In experiments looking at peripheral action, injections of mambalgin-1 into mouse paws reduced acute pain and reversed or prevented inflammatory hyperalgesia created by intraplantar injection of carrageenan. Curiously, the researchers found, mambalgin-1 continued to produce analgesia in peripheral pain pathways in the ASIC1a knockouts. If ASIC1a was not responsible, the scientists wondered, what was? Peripheral nociceptors express both ASIC1a and ASIC1b, but the latter’s role in pain was not known. Mambalgin-1 blocks both ASIC1a and ASIC1b in dorsal root ganglion neurons, the scientists noted; therefore, analgesia induced by mambalgin-1 in the ASIC1a knockouts suggests a critical role of ASIC1b in pain sensation. To prove that, the researchers knocked down ASIC1b, and showed that loss of the channel mimicked the effect of mambalgin to reduce pain in the mice.
“ASIC1b at the periphery—nociceptors—was never associated with any type of pain before,” notes Lingueglia. Also, he says, “the heteromeric channel made of ASIC1a+ASIC2a subunits in central neurons was also not known to be involved in pain before this work.”
“Our results indicate that mambalgins have analgesic effects by targeting both primary nociceptors and central neurons, but through different ASIC subtypes,” the authors say.
The effects of mambalgins stand in contrast to those of the tarantula PcTx1 toxin, which also induces analgesia via inhibition of central ASIC1a, but in an opioid-dependent manner (Mazzuca et al., 2007). The mambalgin experiments, together with these previous findings, indicate that “different pathways involving different subtypes of ASIC channels can lead to different types of central analgesia (opioid sensitive or insensitive),” the authors note.

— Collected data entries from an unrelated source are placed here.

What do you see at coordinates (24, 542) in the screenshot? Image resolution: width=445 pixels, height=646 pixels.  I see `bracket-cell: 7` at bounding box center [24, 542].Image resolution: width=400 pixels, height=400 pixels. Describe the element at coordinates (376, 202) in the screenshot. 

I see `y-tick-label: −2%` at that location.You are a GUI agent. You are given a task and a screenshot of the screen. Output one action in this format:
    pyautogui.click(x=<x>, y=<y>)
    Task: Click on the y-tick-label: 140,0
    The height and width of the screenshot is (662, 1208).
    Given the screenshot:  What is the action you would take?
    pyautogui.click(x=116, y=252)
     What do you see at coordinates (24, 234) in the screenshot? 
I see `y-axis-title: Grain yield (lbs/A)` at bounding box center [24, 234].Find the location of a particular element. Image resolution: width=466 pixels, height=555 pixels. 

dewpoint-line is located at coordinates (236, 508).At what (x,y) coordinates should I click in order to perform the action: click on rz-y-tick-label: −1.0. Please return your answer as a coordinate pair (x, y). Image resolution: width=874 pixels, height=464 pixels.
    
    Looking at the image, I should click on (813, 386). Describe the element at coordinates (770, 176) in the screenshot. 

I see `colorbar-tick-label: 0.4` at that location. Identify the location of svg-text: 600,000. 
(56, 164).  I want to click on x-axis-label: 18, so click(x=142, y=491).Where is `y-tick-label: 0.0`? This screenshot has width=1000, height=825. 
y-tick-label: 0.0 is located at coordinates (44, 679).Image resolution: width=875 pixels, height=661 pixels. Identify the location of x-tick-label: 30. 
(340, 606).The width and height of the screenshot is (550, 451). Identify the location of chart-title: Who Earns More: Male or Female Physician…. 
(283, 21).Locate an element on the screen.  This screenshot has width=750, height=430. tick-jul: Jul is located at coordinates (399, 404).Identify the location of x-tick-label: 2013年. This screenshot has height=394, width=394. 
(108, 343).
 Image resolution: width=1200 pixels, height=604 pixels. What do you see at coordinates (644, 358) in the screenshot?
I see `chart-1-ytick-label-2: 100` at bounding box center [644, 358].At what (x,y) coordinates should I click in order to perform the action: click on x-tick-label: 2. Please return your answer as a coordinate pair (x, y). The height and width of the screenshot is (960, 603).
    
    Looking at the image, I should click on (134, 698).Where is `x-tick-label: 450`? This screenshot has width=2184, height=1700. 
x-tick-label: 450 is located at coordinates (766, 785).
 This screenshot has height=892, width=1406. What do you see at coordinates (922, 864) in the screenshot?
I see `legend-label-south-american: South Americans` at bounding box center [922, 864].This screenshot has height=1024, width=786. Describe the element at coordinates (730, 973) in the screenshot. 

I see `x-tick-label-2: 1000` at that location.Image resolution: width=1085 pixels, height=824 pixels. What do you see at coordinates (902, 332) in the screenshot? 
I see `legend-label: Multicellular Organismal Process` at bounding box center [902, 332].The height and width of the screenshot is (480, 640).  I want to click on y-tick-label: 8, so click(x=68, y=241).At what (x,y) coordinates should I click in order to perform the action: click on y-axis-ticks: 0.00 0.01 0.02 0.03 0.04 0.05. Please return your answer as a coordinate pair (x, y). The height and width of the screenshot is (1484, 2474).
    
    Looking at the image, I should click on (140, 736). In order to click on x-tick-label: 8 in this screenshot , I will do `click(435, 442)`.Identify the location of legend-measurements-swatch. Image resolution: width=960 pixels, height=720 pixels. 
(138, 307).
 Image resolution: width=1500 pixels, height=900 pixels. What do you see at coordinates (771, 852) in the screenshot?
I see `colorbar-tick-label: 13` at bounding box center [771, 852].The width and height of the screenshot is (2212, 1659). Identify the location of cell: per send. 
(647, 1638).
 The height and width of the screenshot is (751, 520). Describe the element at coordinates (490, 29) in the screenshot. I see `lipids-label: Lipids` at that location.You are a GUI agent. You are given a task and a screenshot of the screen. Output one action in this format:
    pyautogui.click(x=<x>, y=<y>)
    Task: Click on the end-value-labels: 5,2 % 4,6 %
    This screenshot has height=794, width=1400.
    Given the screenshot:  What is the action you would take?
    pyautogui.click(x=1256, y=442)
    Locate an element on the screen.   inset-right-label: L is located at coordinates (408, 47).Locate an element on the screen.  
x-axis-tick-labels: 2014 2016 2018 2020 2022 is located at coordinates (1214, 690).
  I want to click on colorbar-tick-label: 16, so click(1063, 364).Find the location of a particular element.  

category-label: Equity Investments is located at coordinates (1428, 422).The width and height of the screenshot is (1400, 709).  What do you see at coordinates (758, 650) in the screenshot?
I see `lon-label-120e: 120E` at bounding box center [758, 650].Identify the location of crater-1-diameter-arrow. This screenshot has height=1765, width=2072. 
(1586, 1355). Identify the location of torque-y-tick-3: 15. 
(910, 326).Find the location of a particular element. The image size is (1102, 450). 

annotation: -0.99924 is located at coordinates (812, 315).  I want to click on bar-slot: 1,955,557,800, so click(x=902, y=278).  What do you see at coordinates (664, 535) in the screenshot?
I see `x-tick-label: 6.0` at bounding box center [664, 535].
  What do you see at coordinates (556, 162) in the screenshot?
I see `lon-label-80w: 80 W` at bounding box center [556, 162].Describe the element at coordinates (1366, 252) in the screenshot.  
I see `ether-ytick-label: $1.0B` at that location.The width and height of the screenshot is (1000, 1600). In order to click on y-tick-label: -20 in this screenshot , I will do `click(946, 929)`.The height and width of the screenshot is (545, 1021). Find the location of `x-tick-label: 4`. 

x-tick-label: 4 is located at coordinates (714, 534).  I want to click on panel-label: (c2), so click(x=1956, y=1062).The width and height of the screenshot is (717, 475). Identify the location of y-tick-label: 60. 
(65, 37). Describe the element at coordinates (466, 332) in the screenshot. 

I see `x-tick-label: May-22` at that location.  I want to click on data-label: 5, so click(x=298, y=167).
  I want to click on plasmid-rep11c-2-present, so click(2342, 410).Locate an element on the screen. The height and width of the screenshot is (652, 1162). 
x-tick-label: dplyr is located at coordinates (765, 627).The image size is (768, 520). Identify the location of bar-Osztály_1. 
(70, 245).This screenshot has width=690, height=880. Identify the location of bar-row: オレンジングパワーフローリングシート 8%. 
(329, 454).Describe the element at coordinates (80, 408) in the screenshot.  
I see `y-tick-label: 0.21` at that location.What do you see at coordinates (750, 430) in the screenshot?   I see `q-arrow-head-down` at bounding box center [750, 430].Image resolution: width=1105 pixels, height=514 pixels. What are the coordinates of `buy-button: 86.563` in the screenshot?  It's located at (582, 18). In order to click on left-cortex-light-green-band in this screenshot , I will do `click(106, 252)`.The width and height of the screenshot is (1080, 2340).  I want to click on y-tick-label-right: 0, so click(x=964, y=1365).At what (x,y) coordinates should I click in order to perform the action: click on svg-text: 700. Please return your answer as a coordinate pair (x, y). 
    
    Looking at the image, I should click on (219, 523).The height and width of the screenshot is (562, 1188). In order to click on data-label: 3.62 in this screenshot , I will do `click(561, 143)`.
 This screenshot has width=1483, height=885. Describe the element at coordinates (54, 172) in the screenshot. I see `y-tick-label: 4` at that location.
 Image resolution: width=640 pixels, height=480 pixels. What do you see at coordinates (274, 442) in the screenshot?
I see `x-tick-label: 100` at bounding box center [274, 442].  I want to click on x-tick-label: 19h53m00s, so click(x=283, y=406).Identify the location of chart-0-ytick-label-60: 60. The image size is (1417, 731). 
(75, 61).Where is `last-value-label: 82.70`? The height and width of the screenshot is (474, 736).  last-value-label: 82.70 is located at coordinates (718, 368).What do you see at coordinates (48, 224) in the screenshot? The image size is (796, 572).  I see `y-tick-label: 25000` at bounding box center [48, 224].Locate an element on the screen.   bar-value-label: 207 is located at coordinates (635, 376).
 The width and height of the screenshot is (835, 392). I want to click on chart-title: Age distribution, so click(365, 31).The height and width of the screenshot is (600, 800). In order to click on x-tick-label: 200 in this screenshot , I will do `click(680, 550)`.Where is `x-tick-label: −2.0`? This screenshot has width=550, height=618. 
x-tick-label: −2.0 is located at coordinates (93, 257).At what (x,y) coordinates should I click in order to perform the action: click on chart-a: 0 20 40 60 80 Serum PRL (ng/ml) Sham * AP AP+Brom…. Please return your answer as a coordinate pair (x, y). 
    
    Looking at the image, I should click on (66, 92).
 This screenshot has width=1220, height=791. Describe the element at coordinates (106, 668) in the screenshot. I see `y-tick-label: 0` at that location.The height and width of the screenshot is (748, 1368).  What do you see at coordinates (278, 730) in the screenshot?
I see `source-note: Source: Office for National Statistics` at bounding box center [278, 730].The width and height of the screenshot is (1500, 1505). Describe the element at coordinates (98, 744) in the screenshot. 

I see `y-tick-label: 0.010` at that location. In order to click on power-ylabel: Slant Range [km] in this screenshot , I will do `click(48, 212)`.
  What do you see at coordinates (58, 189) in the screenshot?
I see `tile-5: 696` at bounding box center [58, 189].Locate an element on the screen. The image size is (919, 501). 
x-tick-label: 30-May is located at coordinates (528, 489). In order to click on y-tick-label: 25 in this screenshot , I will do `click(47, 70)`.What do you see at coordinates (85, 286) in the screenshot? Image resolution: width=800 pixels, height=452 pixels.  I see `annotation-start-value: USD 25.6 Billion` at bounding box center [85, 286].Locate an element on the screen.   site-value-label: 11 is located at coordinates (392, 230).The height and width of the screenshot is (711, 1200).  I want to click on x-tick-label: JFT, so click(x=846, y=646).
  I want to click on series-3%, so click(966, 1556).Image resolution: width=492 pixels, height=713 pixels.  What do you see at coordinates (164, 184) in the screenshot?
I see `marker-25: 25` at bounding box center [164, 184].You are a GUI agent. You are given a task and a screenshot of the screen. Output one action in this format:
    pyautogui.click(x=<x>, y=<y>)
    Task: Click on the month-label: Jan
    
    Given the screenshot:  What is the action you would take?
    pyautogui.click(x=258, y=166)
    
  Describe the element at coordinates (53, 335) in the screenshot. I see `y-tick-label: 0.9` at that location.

Other snake venoms that target ASIC channels activate them to produce intense pain (see PRF related news story). Therefore, it’s surprising that “one of the most venomous snakes on Earth makes a few molecules of analgesics with no toxicity,” says Lingueglia. Some spider venoms contain analgesic fractions apparently to keep the prey as quiet as possible while the toxic enzymes do their work. But given that the mamba’s venom is so potent and rapidly acting, he says, “I’m not sure it needs something to keep its victims still.”
Richard Saltus is a science journalist based in Boston, Massachusetts, US.
Image: Tad Arensmeier, Wikimedia Commons
Comments
Kathleen Sluka, University of Iowa
This exciting study was able
This exciting study was able to decipher specific ASIC channel subtype involvement in the peripheral and central nervous system using a toxin discovered from the black mamba venom. The researchers show for the first time ASIC1b in nociceptors in transmission of cutaneous pain, both under normal and inflammatory conditions. Further central effects on cutaneous pain involve ASIC1a and ASIC2 subunits centrally in the spinal cord, suggesting the toxin can have different effects depending on site of action. It will be interesting to see future research looking at a variety of pain conditions aimed at more chronic conditions such as those associated with nerve injury or musculoskeletal injury. The toxin is likely to be an important tool in deciphering mechanisms associated with ASIC channel in pain, as well as other conditions that involve ASIC1, including nervous system damage, fear, and memory.